Władze firmy nie poddają się jednak. Szef spółki Jarmo Kariniemi zapowiedział, że będzie starał się odwołać od decyzji fiskusa. Kariniemi spróbuje też wynegocjować z urzędnikami przesunięcie terminu spłaty (wypada w ten czwartek) i postara się rozłożyć dług na raty. Ponadto, pracownicy rezydencji świętego Mikołaja organizują zbiórki pieniędzy potrzebnych na uregulowanie zaległości. Ponoć udało im się już uzbierać połowę potrzebnej kwoty.
Świąt nie będzie! Wszystko przez Rosjan
Według agencji Reuters to przede wszystkim Rosjanie są odpowiedzialni za kłopoty finansowe firmy Dianordia. Kurs rubla spada, przez co rosyjscy turyści coraz mniej chętnie przyjeżdżają do Rovaniemi. Wcześniej takie wycieczki były niezwykle popularne. Osoby przybywające w okolice koła podbiegunowego mogły spotkać się ze świętym, obejrzeć jego rezydencję czy przekazać bezpośrednio na ręce jednej z 20 osób pracujących w Santa Claus Office kartkę z listą świątecznych życzeń.
Rosjan nie stać już jednak na takie wycieczki, przez co mikołajowy biznes coraz słabiej przędzie.
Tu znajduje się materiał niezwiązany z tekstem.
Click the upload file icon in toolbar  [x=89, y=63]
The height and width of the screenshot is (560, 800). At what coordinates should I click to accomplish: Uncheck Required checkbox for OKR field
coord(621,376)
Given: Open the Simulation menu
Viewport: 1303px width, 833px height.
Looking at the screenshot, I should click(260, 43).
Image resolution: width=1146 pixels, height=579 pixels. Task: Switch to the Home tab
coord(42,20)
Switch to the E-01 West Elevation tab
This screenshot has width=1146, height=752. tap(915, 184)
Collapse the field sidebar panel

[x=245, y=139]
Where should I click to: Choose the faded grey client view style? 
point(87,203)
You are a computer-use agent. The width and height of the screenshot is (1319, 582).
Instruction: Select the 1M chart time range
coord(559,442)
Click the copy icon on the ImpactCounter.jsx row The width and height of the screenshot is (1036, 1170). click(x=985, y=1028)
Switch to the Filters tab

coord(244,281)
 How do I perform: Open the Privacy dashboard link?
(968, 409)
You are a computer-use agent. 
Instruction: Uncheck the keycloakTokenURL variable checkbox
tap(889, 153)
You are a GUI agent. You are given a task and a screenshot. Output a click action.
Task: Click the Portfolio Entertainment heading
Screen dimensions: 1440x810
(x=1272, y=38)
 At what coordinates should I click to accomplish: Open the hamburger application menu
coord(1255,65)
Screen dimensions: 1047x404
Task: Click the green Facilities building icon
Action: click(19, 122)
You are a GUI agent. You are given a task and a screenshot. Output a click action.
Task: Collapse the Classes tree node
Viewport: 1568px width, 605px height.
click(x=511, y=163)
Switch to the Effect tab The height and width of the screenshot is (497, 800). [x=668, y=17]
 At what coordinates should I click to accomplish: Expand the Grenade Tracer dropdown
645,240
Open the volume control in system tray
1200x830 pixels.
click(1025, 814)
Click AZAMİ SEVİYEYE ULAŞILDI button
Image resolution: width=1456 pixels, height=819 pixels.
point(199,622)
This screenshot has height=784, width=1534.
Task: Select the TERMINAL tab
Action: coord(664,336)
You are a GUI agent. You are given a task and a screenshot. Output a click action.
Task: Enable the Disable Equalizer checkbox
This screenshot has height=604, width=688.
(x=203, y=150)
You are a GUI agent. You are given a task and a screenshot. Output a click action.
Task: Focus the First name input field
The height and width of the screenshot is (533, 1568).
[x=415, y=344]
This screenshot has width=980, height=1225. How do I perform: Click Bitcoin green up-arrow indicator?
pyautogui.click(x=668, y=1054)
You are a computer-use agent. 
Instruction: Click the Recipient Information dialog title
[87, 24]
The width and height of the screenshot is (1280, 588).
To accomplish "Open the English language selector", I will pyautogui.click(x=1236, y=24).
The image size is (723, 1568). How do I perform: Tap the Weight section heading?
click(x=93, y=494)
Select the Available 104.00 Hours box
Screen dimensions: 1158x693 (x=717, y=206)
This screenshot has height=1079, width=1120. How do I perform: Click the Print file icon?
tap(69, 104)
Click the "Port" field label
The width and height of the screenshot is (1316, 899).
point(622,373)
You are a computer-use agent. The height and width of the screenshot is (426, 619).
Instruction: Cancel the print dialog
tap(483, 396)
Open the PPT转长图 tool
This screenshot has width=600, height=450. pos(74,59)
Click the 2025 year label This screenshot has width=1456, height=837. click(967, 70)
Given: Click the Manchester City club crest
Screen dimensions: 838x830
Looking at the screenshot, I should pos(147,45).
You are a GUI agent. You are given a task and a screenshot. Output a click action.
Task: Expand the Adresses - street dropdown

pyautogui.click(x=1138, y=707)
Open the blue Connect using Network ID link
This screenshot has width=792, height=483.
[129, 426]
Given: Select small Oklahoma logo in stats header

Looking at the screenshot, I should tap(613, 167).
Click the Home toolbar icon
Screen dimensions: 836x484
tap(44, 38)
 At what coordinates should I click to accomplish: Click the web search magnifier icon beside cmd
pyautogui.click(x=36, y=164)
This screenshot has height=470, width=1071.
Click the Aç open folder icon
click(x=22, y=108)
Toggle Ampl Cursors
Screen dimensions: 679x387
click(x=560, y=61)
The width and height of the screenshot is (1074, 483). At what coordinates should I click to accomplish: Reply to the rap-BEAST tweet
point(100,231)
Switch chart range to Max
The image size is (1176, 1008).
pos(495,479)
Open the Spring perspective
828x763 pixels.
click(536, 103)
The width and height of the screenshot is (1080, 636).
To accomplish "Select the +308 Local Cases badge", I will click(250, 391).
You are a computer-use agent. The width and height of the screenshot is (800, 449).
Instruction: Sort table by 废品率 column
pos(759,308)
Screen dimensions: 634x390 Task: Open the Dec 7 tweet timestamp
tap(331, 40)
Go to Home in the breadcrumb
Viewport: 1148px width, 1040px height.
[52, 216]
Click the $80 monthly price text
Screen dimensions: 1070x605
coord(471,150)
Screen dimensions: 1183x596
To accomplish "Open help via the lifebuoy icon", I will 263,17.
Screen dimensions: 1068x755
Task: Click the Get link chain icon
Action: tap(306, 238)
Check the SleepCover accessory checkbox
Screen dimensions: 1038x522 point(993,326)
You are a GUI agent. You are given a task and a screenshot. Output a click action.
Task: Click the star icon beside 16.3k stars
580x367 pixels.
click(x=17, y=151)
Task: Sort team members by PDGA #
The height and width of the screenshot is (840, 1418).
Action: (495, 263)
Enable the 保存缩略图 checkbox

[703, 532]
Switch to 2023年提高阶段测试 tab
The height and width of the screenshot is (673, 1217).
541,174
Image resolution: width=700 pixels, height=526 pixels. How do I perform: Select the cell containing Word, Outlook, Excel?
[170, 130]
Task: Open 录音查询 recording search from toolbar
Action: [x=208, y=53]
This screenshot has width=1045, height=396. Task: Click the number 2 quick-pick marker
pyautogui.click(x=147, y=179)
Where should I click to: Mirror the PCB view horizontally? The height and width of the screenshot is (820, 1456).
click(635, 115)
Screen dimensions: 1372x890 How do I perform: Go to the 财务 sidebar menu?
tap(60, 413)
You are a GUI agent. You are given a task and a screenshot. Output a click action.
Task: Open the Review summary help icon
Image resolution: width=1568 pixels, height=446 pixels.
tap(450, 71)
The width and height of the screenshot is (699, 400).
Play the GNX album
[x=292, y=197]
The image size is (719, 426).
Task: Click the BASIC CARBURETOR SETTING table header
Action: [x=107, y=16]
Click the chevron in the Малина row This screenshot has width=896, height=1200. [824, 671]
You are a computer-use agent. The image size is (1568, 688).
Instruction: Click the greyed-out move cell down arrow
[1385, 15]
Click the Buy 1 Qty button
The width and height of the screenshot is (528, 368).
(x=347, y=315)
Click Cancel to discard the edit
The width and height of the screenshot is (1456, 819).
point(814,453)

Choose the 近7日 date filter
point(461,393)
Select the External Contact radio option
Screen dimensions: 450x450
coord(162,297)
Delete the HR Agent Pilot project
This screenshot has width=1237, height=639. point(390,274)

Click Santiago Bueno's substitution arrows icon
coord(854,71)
Podobnie jest z Grekami, Portugalczykami i Hiszpanami, a więc obywatelami krajów ogarniętych kryzysem. Wszystko to sprawia, że prowadzenie rezydencji Mikołaja od kilku lat stawało się coraz mniej rentowne.
Jeśli właścicielom spółki zarządzającej świąteczną wioską nie uda się wynegocjować przesunięcia terminu spłaty – dom świętego pójdzie pod młotek a listy co roku wysyłane na adres Santa Claus Office wrócą do nadawców z adnotacją „adresat nieznany”.